With higher expectations come louder gasps when things appear to fall apart. The way GoI has handled the Covid pandemic in ‘India’ – especially during this vicious second wave – its raising fuel prices in February, and the Bengal BJP’s born-again communal overtones, Didi’s decadal regime seemed stable to many. Less aspirational, perhaps, but certainly more certain in these extremely uncertain times.

Bengal’s voters, despite their occasional collective dream of ‘revolutionary change,’ are conservative. By not really investing beyond electioneering, BJP failed to recognise the antidote to Banerjee’s anti-incumbency: familiarity. Camera-un-shy janta in Bardhaman or Birbhum striking up a ‘Jai Sri Ram!’ was as much about irking TMC cadres as it was about anyone loudly singing ‘Tumpa Shona!’ a hit Bengali item number – the parody of which was used by CPI(M) – to the bhadralok’s horror.

The other advantage that countered Mamata’s anti-insurgency was her cadre. By hoovering many mid-level TMC leaders who switched camps after ‘feeling isolated,’ BJP did the ruling party that had gathered much moss since 2011 a favour. Many disaffected sitting TMC MLAs were also cause for voter disaffection.

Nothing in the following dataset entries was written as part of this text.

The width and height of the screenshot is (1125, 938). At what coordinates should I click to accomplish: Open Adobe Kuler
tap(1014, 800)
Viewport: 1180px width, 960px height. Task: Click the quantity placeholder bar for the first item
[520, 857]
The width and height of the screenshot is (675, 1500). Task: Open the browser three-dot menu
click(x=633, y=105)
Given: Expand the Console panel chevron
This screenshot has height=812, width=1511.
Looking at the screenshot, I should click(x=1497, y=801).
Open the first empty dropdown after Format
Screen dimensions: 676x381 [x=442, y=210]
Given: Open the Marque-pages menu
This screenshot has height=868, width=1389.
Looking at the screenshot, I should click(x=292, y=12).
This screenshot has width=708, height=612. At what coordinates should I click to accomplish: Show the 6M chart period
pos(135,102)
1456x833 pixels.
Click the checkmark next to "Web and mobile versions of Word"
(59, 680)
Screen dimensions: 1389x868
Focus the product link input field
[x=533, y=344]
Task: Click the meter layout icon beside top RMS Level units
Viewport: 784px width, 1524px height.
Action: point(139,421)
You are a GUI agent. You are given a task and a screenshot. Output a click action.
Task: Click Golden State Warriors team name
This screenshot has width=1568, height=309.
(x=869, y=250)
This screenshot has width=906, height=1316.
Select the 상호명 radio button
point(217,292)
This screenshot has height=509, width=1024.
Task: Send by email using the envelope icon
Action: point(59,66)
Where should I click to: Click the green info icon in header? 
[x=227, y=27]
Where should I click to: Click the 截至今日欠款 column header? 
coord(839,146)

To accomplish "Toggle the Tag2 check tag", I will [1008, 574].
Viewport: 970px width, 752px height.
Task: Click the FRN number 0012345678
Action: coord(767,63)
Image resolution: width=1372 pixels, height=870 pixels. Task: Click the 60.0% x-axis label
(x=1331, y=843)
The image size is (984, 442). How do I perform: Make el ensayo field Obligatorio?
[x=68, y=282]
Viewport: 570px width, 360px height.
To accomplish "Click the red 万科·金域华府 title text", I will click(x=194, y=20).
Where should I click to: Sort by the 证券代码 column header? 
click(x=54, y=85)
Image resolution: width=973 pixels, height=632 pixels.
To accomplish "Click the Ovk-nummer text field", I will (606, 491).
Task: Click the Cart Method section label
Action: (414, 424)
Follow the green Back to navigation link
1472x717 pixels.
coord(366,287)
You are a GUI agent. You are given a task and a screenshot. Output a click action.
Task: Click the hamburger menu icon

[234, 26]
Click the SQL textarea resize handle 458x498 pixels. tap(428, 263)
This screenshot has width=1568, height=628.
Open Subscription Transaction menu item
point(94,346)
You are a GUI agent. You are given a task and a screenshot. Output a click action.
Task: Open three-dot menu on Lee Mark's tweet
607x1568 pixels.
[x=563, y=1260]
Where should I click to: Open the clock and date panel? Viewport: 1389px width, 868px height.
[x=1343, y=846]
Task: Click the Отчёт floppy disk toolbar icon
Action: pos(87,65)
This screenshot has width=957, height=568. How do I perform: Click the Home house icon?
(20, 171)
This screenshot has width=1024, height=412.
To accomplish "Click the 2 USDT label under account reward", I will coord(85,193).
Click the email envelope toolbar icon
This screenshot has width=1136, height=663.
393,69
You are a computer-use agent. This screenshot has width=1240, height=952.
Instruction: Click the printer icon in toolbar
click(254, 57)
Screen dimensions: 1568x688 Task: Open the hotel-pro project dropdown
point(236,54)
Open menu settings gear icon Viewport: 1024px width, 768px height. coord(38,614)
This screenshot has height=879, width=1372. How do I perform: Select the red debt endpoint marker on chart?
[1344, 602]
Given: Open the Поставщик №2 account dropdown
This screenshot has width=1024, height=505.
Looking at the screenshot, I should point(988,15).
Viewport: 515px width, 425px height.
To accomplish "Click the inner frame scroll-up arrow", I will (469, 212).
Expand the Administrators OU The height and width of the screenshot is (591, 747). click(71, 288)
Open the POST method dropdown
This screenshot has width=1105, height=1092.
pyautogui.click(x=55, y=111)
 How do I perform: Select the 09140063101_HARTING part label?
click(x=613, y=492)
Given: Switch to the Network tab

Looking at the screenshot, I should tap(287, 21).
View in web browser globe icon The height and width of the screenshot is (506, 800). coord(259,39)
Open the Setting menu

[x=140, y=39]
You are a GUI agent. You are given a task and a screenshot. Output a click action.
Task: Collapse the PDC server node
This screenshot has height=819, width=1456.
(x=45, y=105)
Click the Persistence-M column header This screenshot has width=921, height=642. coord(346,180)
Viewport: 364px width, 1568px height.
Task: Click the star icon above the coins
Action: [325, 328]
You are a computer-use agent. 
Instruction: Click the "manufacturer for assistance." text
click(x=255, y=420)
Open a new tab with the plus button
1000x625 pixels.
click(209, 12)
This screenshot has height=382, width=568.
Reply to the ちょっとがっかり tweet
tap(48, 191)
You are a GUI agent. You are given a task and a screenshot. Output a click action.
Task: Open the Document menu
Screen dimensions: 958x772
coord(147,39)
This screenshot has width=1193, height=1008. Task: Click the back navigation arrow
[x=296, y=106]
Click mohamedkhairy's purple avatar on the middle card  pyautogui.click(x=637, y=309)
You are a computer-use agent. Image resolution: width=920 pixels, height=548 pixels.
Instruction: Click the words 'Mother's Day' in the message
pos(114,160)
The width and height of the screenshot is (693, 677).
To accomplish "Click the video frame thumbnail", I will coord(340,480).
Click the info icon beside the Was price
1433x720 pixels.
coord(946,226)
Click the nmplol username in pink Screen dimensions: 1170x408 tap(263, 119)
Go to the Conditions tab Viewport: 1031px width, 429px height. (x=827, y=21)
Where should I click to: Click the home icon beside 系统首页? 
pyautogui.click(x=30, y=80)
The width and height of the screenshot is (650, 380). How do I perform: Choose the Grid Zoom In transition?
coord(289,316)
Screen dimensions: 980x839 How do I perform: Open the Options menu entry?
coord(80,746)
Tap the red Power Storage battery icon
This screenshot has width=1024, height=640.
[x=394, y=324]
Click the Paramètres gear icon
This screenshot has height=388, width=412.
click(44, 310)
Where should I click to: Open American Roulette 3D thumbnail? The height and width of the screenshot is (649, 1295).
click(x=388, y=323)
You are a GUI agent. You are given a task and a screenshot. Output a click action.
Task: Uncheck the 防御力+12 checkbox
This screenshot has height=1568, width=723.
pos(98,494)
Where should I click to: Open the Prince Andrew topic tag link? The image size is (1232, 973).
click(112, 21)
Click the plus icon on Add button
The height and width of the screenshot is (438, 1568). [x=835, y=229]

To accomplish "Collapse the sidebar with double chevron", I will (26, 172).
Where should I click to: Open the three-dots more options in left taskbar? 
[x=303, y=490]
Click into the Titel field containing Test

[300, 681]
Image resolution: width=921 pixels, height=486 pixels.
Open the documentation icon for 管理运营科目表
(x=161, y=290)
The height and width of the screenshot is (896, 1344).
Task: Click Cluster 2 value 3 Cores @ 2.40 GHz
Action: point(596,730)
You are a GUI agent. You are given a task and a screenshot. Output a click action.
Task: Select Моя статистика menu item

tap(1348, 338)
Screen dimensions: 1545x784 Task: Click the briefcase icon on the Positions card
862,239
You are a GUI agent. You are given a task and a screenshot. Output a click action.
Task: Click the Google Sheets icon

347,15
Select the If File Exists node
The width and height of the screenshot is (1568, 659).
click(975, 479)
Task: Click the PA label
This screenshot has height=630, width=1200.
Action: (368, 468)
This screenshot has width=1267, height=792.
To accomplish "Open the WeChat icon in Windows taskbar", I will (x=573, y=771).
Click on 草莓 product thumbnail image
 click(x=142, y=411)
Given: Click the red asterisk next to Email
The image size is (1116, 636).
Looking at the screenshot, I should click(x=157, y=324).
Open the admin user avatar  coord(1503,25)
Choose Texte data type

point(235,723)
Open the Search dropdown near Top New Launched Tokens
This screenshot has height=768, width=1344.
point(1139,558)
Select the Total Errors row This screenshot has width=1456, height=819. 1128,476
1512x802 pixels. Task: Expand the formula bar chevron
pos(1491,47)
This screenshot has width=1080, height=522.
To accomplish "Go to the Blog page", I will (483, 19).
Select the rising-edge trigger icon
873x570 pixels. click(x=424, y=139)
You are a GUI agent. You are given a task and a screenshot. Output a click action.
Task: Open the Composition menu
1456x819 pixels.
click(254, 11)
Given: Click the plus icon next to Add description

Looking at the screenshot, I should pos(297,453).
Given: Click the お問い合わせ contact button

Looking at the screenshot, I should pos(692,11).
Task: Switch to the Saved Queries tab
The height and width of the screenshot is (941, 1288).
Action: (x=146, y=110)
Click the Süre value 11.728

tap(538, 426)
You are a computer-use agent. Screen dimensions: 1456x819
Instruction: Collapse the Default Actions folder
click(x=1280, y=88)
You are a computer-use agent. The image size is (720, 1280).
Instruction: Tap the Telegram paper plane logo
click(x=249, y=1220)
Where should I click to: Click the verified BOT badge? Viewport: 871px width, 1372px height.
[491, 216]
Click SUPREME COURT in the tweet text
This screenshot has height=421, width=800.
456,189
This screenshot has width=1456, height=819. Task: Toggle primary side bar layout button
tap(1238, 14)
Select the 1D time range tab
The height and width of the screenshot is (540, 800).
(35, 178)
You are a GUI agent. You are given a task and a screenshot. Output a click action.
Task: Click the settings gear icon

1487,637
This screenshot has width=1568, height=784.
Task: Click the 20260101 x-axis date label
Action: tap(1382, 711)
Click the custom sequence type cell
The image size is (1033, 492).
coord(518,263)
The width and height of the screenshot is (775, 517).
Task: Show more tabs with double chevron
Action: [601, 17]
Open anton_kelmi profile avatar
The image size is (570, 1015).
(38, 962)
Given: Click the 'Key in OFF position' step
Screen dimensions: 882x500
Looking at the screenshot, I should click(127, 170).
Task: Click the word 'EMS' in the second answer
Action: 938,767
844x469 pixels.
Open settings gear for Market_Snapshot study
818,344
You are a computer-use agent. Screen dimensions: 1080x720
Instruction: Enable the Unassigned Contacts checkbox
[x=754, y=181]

The Nandigram cliffhanger between Suvendu Adhikari and Mamata is the result of something else: voters afraid of ‘consequences’ if they vote for the ‘wrong’ candidate.

Being around – and in power — for a long time also provided TMC with infrastructural weaponry, whether in the form of carrot or stick. The latter has been all too evident in the extensive poll violence, while the former has come in handy for voters to recall state government schemes at the right time. ‘Khadya Syathi’ for food security, and a flat Rs1,000 a month under ‘Jai Johar’ for scheduled tribes and ‘Bandhu Prakalpa’ for scheduled castes undoubtedly helped voters in the ‘Jangamahal’ districts of Bankura, Purulia, Paschim Medinipur and Jhargram – which overwhelmingly voted for BJP in the 2019 Lok Sabha polls – decide when they voted on April 24.

Mamata Banerjee’s victory is impressive – especially as it comes in the face of every trick purportedly used in the BJP central government’s book. But with more seats than the 73 won by Congress, Left and BJP combined in the last assembly electins, BJP is now the de facto and de jure opposition party of West Bengal. A state that last had an opposition party worth its functional salt on May 12, 2011, the day before Didi toppled the ancien regime. As a wise man at a chai shop in Garia, in the southern extremes of Kolkata, put it, ‘Because of all its pomp and show, BJP managed to make Mamata’s win look remarkable when it was actually on the cards, while its own performance from 3 to 70-plus is actually remarkable.

A strong government with a visible opposition is what West Bengal desperately needs now as it finally stops khela and gets down to work to protect its people from the real Maganlal Meghraj: a vile, vicious virus.